**TASK MATERIAL**
+ + +

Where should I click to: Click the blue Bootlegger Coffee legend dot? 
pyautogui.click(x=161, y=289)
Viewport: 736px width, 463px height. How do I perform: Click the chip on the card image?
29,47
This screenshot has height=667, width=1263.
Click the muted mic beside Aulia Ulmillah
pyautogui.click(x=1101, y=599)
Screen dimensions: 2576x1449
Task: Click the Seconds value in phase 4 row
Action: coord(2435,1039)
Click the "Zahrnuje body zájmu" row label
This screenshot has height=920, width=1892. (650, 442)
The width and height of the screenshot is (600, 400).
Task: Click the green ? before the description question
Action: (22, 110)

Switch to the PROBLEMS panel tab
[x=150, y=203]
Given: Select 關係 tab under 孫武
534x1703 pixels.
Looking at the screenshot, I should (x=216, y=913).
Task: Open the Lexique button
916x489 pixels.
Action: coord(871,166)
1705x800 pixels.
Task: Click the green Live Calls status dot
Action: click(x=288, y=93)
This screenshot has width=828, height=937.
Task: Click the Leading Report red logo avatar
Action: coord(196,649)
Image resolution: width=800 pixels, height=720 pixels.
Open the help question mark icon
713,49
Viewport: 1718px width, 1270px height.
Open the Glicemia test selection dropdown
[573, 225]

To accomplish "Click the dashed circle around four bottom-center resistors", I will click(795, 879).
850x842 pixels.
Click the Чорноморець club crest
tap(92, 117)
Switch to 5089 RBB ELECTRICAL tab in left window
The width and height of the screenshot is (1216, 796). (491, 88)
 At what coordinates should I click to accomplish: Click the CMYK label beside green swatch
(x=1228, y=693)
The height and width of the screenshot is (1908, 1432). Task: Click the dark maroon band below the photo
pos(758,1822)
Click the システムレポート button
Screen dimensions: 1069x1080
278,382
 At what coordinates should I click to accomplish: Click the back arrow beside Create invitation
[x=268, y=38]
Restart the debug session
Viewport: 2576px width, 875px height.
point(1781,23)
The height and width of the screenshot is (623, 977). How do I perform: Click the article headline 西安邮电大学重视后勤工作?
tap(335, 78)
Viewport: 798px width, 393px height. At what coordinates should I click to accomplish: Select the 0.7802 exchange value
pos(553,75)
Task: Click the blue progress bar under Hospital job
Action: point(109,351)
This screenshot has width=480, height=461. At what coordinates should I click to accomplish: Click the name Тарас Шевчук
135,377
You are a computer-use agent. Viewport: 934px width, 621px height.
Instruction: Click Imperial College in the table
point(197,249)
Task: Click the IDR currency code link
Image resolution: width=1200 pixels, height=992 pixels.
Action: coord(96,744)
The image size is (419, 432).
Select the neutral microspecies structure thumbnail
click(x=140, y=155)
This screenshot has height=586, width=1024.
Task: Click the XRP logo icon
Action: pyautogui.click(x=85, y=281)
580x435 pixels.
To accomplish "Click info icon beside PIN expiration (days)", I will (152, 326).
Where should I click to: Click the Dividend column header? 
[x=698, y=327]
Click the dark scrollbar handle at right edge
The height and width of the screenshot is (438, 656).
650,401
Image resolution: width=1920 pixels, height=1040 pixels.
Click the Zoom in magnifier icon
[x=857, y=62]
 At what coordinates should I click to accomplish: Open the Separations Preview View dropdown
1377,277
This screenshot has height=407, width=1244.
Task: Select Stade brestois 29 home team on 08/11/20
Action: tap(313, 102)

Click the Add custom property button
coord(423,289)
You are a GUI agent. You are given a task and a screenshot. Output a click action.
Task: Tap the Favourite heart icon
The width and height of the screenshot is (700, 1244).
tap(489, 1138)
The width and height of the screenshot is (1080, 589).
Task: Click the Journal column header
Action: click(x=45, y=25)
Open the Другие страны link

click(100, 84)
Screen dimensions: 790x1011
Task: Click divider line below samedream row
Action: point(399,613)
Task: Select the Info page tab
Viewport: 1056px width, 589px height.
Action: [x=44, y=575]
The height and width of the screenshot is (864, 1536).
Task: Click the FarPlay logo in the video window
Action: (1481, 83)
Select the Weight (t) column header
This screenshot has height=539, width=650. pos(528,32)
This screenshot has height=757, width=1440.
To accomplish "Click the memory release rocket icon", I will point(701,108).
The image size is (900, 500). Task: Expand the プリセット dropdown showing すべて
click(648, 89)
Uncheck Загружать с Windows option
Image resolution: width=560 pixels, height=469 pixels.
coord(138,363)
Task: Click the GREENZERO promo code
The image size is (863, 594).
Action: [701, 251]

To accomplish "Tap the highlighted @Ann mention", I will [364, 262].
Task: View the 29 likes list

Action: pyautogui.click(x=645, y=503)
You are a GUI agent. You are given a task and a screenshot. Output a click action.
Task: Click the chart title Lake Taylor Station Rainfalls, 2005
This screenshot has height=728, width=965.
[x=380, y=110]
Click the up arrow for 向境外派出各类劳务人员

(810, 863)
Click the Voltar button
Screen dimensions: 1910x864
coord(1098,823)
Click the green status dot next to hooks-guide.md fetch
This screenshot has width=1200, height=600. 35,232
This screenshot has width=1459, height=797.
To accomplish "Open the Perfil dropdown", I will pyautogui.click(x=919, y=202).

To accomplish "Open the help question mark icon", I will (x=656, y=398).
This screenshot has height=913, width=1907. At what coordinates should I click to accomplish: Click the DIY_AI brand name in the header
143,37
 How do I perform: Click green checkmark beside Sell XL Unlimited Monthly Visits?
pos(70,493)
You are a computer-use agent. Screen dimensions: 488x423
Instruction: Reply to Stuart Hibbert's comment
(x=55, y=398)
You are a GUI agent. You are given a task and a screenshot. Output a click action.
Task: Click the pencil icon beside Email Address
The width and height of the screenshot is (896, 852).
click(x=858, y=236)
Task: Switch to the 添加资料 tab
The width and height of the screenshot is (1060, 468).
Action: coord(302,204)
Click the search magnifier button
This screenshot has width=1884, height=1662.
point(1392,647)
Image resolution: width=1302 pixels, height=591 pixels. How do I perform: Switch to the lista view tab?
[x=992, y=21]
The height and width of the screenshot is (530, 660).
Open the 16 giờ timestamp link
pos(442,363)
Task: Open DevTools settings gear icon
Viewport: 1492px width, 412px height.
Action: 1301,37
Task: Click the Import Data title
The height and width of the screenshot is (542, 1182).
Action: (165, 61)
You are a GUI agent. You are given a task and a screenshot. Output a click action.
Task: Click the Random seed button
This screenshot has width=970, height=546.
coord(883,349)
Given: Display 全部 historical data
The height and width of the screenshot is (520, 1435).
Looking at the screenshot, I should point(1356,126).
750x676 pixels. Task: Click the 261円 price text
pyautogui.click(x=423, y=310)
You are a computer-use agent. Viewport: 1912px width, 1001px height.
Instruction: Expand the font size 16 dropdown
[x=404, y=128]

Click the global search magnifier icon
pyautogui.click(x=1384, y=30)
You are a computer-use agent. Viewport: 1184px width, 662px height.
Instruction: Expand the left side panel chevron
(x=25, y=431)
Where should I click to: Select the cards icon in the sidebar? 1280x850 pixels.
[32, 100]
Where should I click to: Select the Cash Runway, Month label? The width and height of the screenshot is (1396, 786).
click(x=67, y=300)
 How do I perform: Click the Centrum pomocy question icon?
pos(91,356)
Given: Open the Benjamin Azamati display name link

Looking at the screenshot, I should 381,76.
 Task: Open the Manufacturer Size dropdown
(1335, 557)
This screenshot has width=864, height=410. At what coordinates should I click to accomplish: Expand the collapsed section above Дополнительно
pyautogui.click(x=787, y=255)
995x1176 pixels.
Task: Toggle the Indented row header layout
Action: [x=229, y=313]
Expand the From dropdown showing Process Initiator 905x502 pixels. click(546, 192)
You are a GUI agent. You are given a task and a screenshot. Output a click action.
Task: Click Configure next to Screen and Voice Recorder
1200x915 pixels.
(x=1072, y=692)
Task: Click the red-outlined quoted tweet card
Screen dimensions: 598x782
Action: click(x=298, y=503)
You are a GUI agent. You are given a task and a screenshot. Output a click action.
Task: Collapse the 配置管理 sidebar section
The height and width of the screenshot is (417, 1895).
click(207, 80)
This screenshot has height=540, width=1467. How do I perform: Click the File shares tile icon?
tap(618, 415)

+ + +

**WHAT IS REQUIRED**
Only the lines above that include the word "computer" belong in the answer; copy each one.

**ANSWER TO THIS EXERCISE**
You are a computer-use agent. Viewport: 934px width, 621px height.
You are a computer-use agent. Screen dimensions: 488x423
You are a computer-use agent. Viewport: 1912px width, 1001px height.
You are a computer-use agent. Viewport: 1184px width, 662px height.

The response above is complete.